Another quarter of revenue beat
Traction with top-10 clients (especially the top account) helped company post a
9% qoq revenue growth while gross margins declined 180bps (vs. our
expectations of 220bps decline) as the impact of wage hikes was partially offset
by increase in IP-based revs (gross margins of 1.5x the company avg).
Encouraging hiring trend seen in the qtr (16% increase in employee base) while
attrition rates declined qoq.
FY12: Robust revenue guidance
Company guided to a 29% growth in FY12 revs (25% on organic basis) as deal
flow and new client additions remain good, helped by partnership with global tech
vendors. Cloud computing, mobility continue to see favorable demand trends and
should help superior revenue growth for company (27% CAGR over FY11-13).
Well placed to combat margin pressures
We expect company’s EBITDA margins to expand 100bps in FY12 (guidance of
flattish margins) as billing rate hikes (1-2%), higher proportion of fresher hiring
and most importantly, increasing mix of IP-based revs should absorb impact of the
wage hikes (10% interim wage hike and ~8% annual wage hike for FY12).
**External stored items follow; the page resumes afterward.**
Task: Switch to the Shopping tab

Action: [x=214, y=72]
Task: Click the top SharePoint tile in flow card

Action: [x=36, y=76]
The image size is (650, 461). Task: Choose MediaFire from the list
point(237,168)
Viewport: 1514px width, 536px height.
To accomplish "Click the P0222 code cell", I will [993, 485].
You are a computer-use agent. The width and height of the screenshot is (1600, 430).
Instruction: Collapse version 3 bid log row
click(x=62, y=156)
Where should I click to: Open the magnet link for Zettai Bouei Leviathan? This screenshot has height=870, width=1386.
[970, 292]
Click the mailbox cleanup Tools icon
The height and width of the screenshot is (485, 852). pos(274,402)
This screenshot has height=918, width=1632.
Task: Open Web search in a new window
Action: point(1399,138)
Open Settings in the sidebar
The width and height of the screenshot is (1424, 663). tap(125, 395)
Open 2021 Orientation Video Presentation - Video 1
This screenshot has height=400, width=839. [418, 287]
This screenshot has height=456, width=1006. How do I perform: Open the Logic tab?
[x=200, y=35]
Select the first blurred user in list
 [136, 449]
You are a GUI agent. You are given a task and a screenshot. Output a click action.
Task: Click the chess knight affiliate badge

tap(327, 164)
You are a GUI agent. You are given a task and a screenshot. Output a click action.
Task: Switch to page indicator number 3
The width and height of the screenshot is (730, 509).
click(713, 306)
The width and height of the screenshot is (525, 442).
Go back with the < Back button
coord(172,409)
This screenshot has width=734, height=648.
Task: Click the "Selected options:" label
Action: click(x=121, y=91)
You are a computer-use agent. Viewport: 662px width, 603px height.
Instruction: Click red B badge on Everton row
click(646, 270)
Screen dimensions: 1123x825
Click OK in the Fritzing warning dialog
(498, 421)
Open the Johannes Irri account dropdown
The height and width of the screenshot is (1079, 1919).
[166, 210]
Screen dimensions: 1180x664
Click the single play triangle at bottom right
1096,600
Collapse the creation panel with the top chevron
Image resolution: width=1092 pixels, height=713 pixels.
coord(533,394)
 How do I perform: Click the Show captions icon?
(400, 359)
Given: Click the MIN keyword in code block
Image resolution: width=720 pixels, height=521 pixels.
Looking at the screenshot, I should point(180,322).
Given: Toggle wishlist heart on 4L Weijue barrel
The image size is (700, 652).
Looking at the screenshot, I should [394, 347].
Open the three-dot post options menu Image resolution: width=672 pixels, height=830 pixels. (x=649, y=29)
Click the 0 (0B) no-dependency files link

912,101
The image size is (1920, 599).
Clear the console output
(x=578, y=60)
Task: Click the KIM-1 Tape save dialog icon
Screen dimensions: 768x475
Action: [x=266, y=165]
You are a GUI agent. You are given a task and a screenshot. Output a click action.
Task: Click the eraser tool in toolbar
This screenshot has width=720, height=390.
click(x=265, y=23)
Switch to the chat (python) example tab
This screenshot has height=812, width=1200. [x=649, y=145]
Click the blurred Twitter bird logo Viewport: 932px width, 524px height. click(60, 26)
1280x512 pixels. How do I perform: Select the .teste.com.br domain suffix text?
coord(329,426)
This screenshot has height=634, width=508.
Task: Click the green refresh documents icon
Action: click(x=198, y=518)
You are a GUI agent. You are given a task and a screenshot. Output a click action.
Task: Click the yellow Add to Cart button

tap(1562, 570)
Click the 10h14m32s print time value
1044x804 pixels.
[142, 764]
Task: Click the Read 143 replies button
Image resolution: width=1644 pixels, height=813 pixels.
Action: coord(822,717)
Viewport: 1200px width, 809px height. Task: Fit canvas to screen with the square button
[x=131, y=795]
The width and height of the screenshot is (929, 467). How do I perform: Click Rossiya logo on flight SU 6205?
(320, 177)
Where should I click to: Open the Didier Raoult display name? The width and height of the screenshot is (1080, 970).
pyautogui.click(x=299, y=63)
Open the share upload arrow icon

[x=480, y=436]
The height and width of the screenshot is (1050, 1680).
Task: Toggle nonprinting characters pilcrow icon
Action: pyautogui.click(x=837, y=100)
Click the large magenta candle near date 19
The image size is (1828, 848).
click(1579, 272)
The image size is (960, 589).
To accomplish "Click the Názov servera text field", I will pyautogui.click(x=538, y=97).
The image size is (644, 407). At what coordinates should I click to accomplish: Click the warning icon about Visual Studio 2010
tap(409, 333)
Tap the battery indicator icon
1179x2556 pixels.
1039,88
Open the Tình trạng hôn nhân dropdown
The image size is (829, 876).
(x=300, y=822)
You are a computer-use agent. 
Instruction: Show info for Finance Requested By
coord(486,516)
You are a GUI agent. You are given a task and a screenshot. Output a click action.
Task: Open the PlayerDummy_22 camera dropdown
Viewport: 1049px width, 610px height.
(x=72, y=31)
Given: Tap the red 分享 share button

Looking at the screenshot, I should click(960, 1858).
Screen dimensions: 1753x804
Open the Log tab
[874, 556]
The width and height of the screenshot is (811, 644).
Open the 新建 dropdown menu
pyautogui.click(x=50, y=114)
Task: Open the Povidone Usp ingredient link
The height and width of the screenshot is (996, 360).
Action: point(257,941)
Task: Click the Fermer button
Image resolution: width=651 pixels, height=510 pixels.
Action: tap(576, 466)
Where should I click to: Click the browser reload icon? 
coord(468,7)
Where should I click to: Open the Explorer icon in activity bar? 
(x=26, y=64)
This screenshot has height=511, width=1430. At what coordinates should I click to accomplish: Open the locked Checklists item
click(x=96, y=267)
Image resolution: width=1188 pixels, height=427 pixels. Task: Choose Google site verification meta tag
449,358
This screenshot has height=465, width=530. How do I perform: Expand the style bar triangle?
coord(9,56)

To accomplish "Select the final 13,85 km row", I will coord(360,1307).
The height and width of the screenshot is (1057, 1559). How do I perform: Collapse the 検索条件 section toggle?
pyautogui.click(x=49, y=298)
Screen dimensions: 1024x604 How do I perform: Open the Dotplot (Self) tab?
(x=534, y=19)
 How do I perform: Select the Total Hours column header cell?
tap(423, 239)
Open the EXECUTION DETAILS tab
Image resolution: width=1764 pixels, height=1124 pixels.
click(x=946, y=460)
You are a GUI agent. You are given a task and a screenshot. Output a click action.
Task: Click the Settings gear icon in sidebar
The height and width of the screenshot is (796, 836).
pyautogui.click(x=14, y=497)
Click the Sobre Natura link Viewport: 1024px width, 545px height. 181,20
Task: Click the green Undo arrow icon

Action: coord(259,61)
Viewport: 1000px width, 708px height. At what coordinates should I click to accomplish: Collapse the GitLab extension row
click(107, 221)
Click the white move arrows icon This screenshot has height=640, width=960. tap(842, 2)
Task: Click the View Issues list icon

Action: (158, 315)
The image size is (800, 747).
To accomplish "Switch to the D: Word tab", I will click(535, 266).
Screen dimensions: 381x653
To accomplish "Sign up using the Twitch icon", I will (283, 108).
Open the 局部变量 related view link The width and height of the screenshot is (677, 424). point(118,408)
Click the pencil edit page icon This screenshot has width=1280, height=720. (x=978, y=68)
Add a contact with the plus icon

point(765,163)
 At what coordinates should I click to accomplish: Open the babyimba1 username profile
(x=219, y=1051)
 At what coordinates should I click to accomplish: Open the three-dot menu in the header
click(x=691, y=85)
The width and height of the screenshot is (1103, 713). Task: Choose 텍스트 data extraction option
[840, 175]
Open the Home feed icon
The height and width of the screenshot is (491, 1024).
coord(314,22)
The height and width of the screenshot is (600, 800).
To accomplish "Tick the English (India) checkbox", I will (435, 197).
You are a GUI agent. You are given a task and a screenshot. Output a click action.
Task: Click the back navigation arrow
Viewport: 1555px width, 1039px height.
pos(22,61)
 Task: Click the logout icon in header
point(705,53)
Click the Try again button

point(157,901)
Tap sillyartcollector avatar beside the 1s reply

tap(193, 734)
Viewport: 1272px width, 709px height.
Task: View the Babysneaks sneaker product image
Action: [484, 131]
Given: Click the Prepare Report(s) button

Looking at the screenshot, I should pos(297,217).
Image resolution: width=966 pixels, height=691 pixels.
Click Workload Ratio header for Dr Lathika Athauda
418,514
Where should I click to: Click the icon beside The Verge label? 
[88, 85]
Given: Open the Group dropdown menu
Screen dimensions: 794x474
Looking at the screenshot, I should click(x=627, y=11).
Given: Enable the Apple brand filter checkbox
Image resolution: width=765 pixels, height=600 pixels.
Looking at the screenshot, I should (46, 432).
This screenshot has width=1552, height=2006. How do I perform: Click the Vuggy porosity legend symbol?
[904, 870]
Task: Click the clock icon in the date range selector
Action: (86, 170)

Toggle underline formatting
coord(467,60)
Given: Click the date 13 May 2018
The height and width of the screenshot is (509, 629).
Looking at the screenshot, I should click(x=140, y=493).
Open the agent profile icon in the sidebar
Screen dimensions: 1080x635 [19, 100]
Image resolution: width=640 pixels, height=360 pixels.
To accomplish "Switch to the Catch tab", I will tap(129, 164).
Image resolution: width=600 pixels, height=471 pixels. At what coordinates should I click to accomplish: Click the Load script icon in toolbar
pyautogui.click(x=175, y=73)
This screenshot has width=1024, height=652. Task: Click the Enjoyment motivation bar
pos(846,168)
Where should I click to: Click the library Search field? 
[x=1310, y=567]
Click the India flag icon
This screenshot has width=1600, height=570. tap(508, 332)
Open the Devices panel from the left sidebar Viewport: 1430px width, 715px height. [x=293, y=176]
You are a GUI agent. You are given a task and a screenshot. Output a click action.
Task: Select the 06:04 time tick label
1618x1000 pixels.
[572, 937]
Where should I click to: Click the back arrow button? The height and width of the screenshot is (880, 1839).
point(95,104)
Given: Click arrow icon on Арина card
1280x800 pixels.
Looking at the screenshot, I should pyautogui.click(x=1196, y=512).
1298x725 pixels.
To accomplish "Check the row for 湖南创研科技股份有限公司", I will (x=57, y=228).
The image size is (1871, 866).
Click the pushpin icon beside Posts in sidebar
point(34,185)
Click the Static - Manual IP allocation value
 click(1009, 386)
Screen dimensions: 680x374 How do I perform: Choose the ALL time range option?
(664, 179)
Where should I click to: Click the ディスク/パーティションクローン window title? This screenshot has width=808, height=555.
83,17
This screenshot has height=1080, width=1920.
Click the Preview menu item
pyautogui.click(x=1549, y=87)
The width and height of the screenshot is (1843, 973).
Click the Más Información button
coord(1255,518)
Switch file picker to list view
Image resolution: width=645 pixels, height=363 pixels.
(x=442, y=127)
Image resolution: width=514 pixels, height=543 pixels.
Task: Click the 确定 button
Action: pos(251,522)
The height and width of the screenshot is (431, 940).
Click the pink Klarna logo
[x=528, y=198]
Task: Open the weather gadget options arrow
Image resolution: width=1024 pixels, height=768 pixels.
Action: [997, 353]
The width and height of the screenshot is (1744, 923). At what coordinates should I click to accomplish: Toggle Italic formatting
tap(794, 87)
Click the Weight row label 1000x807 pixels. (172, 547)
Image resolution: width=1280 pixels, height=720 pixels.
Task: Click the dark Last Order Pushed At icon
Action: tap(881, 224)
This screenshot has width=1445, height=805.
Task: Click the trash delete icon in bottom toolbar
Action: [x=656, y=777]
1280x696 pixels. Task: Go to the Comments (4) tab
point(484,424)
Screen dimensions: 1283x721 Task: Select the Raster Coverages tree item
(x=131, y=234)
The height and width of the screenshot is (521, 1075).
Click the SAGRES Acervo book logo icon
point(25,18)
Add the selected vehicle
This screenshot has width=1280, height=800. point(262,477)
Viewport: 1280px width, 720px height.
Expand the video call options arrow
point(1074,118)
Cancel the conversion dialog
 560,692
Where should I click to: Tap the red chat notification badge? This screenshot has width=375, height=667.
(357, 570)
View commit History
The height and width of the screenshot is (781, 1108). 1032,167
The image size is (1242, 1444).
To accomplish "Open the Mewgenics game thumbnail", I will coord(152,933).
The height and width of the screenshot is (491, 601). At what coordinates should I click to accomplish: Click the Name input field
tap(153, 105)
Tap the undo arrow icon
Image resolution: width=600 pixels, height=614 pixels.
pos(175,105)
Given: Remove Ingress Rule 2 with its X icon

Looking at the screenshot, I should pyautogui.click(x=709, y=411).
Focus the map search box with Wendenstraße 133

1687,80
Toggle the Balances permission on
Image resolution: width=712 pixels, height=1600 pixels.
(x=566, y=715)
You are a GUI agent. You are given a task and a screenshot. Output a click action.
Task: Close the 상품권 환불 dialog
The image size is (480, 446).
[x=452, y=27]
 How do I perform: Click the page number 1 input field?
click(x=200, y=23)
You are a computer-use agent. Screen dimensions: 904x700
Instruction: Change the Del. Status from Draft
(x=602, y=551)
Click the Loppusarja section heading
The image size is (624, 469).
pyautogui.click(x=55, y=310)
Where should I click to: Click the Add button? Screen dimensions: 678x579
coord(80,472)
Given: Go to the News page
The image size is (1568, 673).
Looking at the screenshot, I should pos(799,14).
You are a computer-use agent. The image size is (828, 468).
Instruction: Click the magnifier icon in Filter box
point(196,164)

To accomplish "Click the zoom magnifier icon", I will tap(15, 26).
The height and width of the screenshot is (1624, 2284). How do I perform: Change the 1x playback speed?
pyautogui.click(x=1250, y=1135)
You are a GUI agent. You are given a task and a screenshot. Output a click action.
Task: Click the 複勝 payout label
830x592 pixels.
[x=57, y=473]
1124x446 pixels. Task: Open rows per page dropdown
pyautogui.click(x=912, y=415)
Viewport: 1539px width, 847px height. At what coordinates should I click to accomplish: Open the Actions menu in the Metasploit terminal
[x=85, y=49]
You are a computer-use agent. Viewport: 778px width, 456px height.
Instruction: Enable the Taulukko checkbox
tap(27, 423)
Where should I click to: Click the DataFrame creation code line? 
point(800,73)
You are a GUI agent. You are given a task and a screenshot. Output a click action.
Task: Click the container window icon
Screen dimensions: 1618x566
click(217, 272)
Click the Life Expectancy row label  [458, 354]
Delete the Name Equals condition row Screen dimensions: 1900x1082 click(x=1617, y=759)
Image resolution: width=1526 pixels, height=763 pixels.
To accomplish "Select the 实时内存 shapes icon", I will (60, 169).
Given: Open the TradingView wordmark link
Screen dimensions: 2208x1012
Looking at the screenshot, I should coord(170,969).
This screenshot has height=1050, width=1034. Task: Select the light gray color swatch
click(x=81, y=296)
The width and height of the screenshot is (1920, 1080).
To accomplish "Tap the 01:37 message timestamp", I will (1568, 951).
Price objective basis & risk
Persistent Systems (XPSYF)
Our PO of Rs550 is set at approx13xFY13 P/E, a 5-10% premium vs. other midtier IT services vendors, justified in our view given highest EBITDA growth and
ROCE vs. peers. Exceptional jump in tax rate from 7% (FY11) to 30%(FY12)
impacts implied P/E for FY12 (16x).
Downside risks to our price objective are a slowdown in th US technology sector,
sharp appreciation of the Rupee vs. the USD and higher-than-expected wage
inflation in India.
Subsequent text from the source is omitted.